It was the theory of the defendants Lawrie that Callan approached from the north at a high and excessive rate of speed, that he zigzagged over the white line and as he was passing their vehicle he crossed the white line, sideswiped their car, proceeded forward and collided with the Honeyman car, and then continued forward and collided with the approach to a culvert. The defendants Lawrie called as a witness Sergeant Cecil Shrum. That witness testified that immediately prior to the accident he was riding with Sergeant Swallow in an automobile and was going toward Vallejo. While on the highway at a point north of the place where the accident occurred a car passed Sergeant Swallow and himself, traveling forty-five to fifty miles an hour. They proceeded on their way and presently they came to a Ford car on the west side of the highway standing up against the culvert. The defendant Callan moved to strike out the testimony of the witness on the ground that his evidence did not connect the defendant Callan with the car that stood up against the culvert. Counsel for the defendants Lawrie promised to connect the testimony. The court stated it would not rule on the motion to strike until later. At this time the defendant Callan claims the ruling was erroneous. We cannot sustain that claim. At a subsequent hearing the defendant Lawrie testified the car standing up against the culvert was the car driven by the defendant Callan and the car that was involved in the collisions hereinabove described. Under these facts we cannot say the testimony was not connected.

As stated above the defendants Lawrie and the defendant Callan contend the verdict was excessive. The same contention was made in the trial court when they presented a motion for a new trial. That court denied the motion and its ruling on the motion must be given due weight and consideration in this court. James v. Oakland Traction Co., 10 Cal.App. 785, 799, 103 P. 1082. The amount of the verdict returned by the jury was $1,500. Special damages proved by the plaintiffs, including doctor bills and repairs to the automobile of the plaintiffs, amounted to $282.36. It follows that the sum of $1,217.64 was allowed as general damages for personal injuries suffered by Mr.

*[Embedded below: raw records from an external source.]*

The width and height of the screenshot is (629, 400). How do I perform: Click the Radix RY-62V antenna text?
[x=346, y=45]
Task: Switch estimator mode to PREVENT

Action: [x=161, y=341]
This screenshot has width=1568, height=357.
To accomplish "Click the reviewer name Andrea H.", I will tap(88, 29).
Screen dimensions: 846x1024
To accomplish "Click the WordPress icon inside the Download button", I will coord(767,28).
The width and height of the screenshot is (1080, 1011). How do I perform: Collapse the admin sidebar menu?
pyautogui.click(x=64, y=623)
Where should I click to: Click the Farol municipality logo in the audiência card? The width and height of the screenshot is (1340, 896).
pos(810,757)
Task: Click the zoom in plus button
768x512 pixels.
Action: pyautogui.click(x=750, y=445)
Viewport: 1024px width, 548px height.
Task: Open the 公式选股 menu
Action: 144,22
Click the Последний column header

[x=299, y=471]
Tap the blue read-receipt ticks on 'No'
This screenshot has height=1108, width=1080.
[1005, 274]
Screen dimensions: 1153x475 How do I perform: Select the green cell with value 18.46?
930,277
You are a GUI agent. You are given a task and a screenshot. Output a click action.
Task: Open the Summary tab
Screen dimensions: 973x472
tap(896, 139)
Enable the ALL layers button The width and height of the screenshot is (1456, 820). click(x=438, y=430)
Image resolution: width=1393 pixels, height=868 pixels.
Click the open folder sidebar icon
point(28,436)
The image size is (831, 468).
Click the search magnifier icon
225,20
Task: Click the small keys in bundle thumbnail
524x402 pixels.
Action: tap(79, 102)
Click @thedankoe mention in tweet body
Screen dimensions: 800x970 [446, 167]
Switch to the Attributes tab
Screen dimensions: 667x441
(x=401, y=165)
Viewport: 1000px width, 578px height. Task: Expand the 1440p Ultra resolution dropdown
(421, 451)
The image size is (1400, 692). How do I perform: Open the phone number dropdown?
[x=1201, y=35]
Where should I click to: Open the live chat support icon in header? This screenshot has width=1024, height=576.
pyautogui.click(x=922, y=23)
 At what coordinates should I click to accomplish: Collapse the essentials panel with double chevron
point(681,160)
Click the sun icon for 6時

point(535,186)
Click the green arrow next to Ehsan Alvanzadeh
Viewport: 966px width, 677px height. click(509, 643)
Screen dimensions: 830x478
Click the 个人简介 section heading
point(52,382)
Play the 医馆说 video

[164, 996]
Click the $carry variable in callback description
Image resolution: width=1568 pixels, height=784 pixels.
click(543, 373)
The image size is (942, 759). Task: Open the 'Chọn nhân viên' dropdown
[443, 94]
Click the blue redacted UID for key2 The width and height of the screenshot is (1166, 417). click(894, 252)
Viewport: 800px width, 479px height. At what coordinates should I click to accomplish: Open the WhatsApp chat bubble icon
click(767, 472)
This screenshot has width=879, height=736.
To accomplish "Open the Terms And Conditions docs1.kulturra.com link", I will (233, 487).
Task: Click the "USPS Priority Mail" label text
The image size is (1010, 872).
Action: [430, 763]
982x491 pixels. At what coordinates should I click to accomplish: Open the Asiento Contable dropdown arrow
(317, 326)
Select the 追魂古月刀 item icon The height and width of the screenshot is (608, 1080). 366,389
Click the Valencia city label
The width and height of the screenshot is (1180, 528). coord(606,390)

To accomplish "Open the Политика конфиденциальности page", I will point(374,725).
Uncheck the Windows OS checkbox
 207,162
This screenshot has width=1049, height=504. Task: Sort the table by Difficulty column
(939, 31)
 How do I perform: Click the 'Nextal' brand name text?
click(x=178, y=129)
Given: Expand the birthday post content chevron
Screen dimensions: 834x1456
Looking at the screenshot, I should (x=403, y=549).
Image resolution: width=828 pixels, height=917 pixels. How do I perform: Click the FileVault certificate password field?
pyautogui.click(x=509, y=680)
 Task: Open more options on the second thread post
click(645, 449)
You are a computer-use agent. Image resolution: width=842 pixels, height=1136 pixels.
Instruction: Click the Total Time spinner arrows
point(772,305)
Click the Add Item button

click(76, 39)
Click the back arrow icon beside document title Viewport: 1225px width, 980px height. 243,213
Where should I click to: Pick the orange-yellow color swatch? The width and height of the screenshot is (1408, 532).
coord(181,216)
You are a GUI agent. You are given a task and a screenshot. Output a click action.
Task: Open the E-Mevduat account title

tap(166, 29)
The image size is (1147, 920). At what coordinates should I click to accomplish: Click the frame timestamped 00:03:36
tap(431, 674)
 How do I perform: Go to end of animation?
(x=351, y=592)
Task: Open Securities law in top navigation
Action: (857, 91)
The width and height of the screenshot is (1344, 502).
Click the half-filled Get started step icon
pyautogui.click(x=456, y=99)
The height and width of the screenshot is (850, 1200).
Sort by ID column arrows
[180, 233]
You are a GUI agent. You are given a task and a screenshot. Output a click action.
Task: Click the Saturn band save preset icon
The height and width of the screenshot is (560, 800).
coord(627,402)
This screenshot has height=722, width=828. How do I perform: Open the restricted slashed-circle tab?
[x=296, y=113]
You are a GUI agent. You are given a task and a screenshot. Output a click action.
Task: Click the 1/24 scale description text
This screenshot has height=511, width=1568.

Honeyman and Mrs. Honeyman. Mr. Honeyman contended that two of his ribs were fractured and that he suffered a marked tenderness and pain. His physician strapped him with adhesive tape. The tape remained in place three or four weeks. The doctor took X-rays which he produced at the trial. On cross-examination he testified that from an examination of the X-rays he could not state whether there was a fracture or not. He also testified that one cannot always demonstrate by looking at an X-ray whether a rib is fractured or is not fractured. In another place the doctor testified that the ribs were fractured. That evidence was not contradicted by any other testimony. Two days after the accident Mr. Honeyman resumed his labors as a bartender, and so far as the record discloses he did not lose any other time. Mrs. Honeyman sustained lacerations. There was a two-inch cut over her eye on the forehead. Three stitches were necessary to close the wound. It left a scar one inch long. The muscles in her neck and left shoulder were pulled and strained. She suffered a contusion in the region of the right temple and of the lower chest. She also suffered lacerations and contusions of both knees. She was under the care of Dr. Baker about three and a half months. She suffered headaches for almost a year afterwards and nervousness which continued down to the time of the trial. Answering the contention made by the defendants that the verdict was excessive, we think it must be conceded the verdict was liberal but that a court may not say, as a matter of law, that it was so excessive as to indicate it was the result of passion or prejudice.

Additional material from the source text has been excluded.